Task to carry out >>
Tally the lines below that contain the word "computer", then give the tally alone.

Data under study >>
===============

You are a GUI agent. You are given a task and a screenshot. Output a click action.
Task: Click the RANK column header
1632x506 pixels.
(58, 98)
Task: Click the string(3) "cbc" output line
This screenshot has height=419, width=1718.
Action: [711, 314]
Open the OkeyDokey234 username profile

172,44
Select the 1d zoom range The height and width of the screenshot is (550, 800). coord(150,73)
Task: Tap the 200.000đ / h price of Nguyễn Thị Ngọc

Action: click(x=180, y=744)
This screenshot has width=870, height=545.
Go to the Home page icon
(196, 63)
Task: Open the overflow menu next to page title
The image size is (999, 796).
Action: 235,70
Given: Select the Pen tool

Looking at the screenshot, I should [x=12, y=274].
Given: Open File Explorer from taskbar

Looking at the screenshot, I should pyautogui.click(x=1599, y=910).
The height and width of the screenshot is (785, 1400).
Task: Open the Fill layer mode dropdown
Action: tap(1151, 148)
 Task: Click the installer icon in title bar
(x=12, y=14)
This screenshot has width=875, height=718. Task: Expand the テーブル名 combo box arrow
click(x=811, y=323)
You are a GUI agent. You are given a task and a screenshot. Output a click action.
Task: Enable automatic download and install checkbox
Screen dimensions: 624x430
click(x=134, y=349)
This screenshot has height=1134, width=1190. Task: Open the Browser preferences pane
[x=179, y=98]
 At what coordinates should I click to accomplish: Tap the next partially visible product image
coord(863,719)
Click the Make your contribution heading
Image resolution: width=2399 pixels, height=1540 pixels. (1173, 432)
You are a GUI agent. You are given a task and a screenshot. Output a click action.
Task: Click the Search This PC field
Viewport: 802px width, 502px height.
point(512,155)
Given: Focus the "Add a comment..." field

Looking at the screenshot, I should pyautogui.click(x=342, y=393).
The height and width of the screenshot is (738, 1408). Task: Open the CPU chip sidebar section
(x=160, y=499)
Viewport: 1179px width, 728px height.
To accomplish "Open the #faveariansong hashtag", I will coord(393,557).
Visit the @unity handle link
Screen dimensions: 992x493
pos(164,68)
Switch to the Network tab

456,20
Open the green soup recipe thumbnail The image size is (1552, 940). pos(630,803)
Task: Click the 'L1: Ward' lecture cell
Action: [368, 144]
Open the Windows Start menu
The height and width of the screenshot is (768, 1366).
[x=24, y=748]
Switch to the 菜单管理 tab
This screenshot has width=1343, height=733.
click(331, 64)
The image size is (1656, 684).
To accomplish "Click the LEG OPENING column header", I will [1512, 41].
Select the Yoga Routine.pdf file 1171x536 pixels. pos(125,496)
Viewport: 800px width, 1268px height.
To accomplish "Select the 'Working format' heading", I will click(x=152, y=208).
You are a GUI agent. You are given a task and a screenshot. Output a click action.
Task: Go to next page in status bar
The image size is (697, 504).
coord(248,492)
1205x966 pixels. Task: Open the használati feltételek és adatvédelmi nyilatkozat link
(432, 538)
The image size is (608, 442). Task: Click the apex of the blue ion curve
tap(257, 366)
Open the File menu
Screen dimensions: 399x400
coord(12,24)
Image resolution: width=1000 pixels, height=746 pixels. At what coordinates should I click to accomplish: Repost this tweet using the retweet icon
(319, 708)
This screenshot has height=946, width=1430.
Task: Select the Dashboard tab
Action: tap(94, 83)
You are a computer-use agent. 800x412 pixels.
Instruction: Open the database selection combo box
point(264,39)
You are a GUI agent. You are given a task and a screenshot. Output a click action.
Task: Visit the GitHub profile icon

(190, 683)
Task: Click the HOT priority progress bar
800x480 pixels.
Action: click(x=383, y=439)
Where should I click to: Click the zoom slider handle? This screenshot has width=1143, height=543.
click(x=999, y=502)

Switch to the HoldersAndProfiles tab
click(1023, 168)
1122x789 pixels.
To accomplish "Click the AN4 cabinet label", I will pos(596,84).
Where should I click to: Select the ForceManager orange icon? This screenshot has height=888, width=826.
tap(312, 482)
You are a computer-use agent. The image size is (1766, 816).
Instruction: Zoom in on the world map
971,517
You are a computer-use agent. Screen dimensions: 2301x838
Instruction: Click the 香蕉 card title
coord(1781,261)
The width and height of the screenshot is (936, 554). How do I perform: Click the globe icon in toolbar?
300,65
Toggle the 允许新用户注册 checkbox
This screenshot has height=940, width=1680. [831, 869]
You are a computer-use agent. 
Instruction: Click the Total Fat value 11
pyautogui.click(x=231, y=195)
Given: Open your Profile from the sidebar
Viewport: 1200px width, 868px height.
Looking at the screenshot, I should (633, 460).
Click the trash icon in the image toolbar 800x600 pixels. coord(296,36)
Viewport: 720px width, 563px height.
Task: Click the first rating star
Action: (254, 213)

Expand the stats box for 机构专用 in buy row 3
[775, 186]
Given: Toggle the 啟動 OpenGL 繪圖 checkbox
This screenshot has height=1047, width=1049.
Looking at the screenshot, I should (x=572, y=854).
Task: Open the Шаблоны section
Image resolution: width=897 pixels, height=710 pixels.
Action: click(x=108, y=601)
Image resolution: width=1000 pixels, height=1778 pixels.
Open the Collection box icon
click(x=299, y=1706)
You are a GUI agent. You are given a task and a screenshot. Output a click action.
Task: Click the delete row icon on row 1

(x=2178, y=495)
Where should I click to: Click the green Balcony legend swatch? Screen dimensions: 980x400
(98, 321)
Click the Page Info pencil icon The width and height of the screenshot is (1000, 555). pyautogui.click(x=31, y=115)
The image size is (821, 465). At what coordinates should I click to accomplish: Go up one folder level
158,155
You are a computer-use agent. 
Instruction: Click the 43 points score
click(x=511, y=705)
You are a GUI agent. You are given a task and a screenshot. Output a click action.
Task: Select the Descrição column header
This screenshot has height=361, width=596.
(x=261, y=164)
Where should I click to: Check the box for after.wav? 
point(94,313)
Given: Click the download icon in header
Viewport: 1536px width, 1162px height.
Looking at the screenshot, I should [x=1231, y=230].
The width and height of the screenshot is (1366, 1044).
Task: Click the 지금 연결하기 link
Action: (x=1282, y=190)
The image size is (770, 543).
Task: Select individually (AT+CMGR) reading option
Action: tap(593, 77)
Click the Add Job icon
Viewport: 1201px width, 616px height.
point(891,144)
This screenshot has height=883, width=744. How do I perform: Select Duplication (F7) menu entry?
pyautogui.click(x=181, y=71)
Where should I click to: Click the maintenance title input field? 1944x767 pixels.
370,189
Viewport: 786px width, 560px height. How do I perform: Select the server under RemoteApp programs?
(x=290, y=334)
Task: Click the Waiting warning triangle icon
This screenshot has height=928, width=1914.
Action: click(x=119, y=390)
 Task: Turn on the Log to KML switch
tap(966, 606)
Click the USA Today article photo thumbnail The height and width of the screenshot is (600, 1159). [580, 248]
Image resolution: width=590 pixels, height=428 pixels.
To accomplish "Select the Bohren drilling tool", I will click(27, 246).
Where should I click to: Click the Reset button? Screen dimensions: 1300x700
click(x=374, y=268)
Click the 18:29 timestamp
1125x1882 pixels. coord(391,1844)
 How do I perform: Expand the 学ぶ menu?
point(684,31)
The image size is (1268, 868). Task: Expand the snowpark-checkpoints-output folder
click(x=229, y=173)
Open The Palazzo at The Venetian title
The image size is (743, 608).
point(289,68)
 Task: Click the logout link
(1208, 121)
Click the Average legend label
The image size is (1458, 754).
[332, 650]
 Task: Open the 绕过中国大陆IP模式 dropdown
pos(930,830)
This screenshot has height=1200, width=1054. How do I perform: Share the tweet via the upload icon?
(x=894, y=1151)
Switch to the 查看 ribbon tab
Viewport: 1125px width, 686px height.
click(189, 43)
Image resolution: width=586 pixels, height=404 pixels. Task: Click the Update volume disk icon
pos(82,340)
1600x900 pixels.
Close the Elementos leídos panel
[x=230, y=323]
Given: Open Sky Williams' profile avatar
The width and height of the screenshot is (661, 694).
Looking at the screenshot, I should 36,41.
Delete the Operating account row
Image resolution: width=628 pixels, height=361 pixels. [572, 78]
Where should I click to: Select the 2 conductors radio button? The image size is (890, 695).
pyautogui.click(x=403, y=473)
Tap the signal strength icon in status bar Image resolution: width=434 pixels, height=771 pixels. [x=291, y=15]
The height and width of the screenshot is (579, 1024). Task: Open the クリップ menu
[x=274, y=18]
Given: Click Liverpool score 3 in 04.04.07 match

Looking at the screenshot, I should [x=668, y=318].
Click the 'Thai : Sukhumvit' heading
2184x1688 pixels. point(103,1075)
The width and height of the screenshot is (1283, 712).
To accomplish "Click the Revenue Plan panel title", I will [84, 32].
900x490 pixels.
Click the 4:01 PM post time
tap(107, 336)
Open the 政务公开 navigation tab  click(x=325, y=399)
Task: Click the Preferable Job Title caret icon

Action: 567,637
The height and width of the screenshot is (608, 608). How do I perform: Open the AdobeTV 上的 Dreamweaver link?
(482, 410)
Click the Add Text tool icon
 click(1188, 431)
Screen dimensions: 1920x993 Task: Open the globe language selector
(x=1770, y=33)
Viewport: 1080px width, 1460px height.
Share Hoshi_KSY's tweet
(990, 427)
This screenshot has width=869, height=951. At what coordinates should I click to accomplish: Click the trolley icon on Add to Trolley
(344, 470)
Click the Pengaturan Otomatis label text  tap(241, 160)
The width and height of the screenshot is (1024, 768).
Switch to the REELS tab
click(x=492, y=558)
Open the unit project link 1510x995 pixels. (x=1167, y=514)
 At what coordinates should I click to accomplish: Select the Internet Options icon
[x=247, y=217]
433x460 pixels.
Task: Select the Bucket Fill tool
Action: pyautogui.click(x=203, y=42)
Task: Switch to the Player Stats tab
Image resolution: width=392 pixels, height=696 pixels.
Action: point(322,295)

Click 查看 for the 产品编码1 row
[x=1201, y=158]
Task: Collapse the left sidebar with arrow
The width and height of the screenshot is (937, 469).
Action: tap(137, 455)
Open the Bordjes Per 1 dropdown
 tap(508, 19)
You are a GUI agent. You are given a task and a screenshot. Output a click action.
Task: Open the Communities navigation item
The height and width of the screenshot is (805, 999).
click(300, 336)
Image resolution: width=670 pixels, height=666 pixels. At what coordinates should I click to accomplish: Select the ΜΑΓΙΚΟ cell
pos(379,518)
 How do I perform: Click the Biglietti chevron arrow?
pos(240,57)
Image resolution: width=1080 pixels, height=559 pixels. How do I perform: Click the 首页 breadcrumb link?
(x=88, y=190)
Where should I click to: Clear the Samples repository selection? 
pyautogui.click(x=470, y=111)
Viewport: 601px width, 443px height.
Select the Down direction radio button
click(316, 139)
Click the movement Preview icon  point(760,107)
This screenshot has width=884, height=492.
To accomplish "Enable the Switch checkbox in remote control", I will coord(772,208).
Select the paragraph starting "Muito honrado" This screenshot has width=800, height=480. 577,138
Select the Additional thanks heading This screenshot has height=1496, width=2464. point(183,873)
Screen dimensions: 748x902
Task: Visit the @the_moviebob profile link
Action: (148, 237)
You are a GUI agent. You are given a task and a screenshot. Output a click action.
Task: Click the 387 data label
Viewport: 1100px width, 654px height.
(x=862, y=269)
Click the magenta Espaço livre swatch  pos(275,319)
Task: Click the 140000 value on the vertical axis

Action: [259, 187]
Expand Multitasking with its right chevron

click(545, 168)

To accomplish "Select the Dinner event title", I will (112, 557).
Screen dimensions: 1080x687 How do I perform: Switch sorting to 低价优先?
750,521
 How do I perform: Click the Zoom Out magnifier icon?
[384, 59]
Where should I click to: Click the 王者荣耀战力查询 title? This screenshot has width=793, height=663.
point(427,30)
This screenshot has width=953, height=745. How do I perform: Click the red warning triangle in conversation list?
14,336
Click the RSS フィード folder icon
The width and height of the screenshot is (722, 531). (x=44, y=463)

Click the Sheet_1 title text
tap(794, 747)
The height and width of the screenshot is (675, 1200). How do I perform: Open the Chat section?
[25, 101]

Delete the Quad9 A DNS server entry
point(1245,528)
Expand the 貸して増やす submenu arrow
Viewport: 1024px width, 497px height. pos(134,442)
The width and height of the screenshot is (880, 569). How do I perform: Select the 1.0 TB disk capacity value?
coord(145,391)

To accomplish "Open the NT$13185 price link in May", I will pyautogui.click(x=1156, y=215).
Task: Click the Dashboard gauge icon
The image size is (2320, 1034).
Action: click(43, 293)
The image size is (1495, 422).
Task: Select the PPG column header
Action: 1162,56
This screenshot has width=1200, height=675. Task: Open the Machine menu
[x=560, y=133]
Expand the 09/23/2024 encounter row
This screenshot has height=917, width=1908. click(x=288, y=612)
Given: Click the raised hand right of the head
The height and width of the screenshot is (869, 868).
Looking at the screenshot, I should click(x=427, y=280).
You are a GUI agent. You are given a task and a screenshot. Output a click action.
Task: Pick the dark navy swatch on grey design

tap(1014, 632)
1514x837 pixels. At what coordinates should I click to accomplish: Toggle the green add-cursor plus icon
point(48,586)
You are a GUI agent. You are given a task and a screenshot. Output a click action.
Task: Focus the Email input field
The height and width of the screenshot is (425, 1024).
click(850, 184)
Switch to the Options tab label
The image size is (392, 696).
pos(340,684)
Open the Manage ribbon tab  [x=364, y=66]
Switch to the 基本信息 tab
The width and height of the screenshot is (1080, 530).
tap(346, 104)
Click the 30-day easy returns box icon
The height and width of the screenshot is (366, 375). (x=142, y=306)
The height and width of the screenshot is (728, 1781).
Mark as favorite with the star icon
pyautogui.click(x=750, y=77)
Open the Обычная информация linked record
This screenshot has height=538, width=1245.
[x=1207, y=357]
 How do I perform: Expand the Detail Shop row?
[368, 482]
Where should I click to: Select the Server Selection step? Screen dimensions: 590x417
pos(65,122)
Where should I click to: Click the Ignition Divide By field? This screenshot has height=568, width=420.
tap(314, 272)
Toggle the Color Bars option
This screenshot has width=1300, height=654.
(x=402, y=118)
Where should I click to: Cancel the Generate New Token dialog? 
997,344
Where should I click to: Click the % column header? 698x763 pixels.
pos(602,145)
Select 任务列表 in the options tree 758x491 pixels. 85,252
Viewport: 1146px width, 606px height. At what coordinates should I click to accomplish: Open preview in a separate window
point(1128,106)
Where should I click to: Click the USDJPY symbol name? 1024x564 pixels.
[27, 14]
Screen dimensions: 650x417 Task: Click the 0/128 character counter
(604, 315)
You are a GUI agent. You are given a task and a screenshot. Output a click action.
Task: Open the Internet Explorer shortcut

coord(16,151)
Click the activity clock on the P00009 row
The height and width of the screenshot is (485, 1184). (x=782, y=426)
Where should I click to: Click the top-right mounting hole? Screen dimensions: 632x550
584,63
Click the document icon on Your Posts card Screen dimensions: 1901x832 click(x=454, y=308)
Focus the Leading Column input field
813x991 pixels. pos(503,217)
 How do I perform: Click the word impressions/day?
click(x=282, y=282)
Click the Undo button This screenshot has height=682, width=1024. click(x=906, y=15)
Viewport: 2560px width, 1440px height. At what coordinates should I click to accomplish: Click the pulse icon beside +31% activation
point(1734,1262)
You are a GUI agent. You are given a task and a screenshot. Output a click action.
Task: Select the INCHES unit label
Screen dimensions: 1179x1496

===============

Answer section >>
5